The Baby Bunting Group Ltd (ASX: BBN) share price has suffered a sizeable fall after its FY24 first half update.
Baby Bunting is the largest retailer of baby products in Australia.
FY24 first half update
The retailer reported that it’s expecting to reveal in the first half of FY24 it generated $248.5 million of sales, down 2.5% year on year. However, its gross profit margin was 37.2%, which was flat compared to the first half of FY23.
Its sales performance improved in the second quarter compared to the first quarter of FY24. Q1 total sales were down 3.3%, with a comparable store sales decline of 8.8%. Q2 total sales were only down 1.8%, with a comparable store sales decrease of 5.3%.
Pro forma, or underlying, net profit after tax (NPAT) was down 31.3% to $3.5 million. Statutory net profit was only down by 1% to $2.7 million.
Baby Bunting acknowledged that it is a more competitive pricing environment. It has increased its volume in both categories, but it thinks it has seen a sales impact of around $6 million because of increased price competition.
What are the positives?
The company said that while conditions remain “challenging”, it’s beginning to see improvements in operations and performance from changes it has introduced into the business reflecting its focus on trade, productivity and customer experience. It thinks changes made to date will “continue to deliver a trend of improved performance in the second half.”

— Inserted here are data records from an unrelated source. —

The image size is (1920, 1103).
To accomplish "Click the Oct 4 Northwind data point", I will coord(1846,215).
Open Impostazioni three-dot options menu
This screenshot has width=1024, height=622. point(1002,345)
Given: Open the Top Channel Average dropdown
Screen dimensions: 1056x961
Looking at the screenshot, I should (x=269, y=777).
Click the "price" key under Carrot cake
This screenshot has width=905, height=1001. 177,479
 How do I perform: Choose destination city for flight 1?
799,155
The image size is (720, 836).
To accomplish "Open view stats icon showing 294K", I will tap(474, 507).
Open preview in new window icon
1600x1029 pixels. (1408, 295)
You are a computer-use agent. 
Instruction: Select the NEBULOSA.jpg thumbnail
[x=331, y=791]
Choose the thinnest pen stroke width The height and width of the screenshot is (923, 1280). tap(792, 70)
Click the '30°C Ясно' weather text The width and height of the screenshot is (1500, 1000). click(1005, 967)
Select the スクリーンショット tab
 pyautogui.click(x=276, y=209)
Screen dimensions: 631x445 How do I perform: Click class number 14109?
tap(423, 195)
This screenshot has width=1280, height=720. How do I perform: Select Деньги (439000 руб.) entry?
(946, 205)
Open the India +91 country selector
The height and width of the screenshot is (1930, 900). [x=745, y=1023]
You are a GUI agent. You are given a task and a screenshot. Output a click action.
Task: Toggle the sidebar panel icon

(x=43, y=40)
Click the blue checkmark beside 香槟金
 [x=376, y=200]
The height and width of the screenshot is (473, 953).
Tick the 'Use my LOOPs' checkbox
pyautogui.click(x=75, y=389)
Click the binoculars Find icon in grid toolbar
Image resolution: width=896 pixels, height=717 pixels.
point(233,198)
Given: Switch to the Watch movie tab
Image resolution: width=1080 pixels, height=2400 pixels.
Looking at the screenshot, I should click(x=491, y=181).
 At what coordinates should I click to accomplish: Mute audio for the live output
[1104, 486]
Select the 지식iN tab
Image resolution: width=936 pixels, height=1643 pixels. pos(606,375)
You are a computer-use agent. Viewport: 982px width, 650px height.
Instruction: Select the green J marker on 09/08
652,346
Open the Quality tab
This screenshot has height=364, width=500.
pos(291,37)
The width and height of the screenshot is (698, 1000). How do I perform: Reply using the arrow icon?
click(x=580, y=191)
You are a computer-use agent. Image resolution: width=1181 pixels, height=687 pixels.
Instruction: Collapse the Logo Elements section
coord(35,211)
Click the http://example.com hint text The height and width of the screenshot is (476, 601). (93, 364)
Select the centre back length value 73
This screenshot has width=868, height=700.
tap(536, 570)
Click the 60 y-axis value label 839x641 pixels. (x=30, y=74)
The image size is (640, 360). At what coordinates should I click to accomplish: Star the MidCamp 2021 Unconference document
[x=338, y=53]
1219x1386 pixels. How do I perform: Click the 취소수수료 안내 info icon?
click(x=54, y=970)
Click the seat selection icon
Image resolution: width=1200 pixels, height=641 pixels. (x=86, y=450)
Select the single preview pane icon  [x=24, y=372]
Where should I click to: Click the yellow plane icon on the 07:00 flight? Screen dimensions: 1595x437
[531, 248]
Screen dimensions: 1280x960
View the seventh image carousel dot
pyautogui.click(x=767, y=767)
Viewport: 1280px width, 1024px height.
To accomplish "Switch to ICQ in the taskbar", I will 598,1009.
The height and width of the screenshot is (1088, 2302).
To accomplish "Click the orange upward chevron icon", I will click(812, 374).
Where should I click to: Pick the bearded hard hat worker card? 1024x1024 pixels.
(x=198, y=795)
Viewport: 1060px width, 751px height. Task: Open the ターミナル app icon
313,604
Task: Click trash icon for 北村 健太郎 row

Baby Bunting also said it won more customers in the second quarter thanks to its marketing and social media, which has been a “key driver in sales impacts”. It has also focused on expanding its onmi-channel fulfilment and building momentum in New Zealand.
The retailer said over the last nine weeks, its comparable store sales have been “positive” with 1% sales growth and “positive transactional growth in consumer staple categories negating the price compression experienced in some categories.”
Baby Bunting said its expenses remain “well managed”. The FY24 first half saw a decrease of its net overheads of around $3 million. Marketing cost reductions from the elimination of catalogues have been reinvested in digital and social marketing.
Final thoughts on the Baby Bunting share price
It’s a lot cheaper, but profit has reduced significantly as well. Can it regain its margins, or is this the new operating environment for Baby Bunting? I’m not sure. Management seem hopeful a turnaround is coming, so the stock could be a contrarian opportunity, but it’s not very attractive to me because of how easy it is for competitors to come along and reduce margins.